Brief: Put every line of the items below into a JSON list of strings, one string per line, with blank lines left out.

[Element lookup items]
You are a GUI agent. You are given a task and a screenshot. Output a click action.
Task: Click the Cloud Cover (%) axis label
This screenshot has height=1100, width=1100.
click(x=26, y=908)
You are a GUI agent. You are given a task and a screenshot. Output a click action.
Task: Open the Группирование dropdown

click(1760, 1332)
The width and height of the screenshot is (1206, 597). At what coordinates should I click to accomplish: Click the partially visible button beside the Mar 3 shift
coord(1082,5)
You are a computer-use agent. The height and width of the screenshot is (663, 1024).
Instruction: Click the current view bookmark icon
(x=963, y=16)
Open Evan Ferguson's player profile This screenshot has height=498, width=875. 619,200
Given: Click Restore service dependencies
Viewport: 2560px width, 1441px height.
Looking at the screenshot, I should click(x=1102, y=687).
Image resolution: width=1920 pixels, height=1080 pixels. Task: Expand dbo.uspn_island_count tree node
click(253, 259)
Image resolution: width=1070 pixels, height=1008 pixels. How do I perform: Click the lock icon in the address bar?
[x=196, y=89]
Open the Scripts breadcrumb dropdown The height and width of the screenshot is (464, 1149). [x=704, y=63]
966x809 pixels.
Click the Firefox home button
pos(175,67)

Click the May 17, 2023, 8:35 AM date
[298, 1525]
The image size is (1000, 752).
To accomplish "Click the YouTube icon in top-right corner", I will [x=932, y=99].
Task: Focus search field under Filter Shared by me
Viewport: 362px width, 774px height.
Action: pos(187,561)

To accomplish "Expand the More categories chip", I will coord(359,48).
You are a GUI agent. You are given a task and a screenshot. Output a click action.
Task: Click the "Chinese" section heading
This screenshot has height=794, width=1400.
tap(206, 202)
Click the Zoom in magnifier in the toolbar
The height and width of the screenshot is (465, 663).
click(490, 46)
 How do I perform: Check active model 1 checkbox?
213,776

Correct output:
[
  "You are a GUI agent. You are given a task and a screenshot. Output a click action.",
  "Task: Click the Cloud Cover (%) axis label",
  "This screenshot has height=1100, width=1100.",
  "click(x=26, y=908)",
  "You are a GUI agent. You are given a task and a screenshot. Output a click action.",
  "Task: Open the Группирование dropdown",
  "click(1760, 1332)",
  "The width and height of the screenshot is (1206, 597). At what coordinates should I click to accomplish: Click the partially visible button beside the Mar 3 shift",
  "coord(1082,5)",
  "You are a computer-use agent. The height and width of the screenshot is (663, 1024).",
  "Instruction: Click the current view bookmark icon",
  "(x=963, y=16)",
  "Open Evan Ferguson's player profile This screenshot has height=498, width=875. 619,200",
  "Given: Click Restore service dependencies",
  "Viewport: 2560px width, 1441px height.",
  "Looking at the screenshot, I should click(x=1102, y=687).",
  "Image resolution: width=1920 pixels, height=1080 pixels. Task: Expand dbo.uspn_island_count tree node",
  "click(253, 259)",
  "Image resolution: width=1070 pixels, height=1008 pixels. How do I perform: Click the lock icon in the address bar?",
  "[x=196, y=89]",
  "Open the Scripts breadcrumb dropdown The height and width of the screenshot is (464, 1149). [x=704, y=63]",
  "966x809 pixels.",
  "Click the Firefox home button",
  "pos(175,67)",
  "Click the May 17, 2023, 8:35 AM date",
  "[298, 1525]",
  "The image size is (1000, 752).",
  "To accomplish \"Click the YouTube icon in top-right corner\", I will [x=932, y=99].",
  "Task: Focus search field under Filter Shared by me",
  "Viewport: 362px width, 774px height.",
  "Action: pos(187,561)",
  "To accomplish \"Expand the More categories chip\", I will coord(359,48).",
  "You are a GUI agent. You are given a task and a screenshot. Output a click action.",
  "Task: Click the \"Chinese\" section heading",
  "This screenshot has height=794, width=1400.",
  "tap(206, 202)",
  "Click the Zoom in magnifier in the toolbar",
  "The height and width of the screenshot is (465, 663).",
  "click(490, 46)",
  " How do I perform: Check active model 1 checkbox?",
  "213,776"
]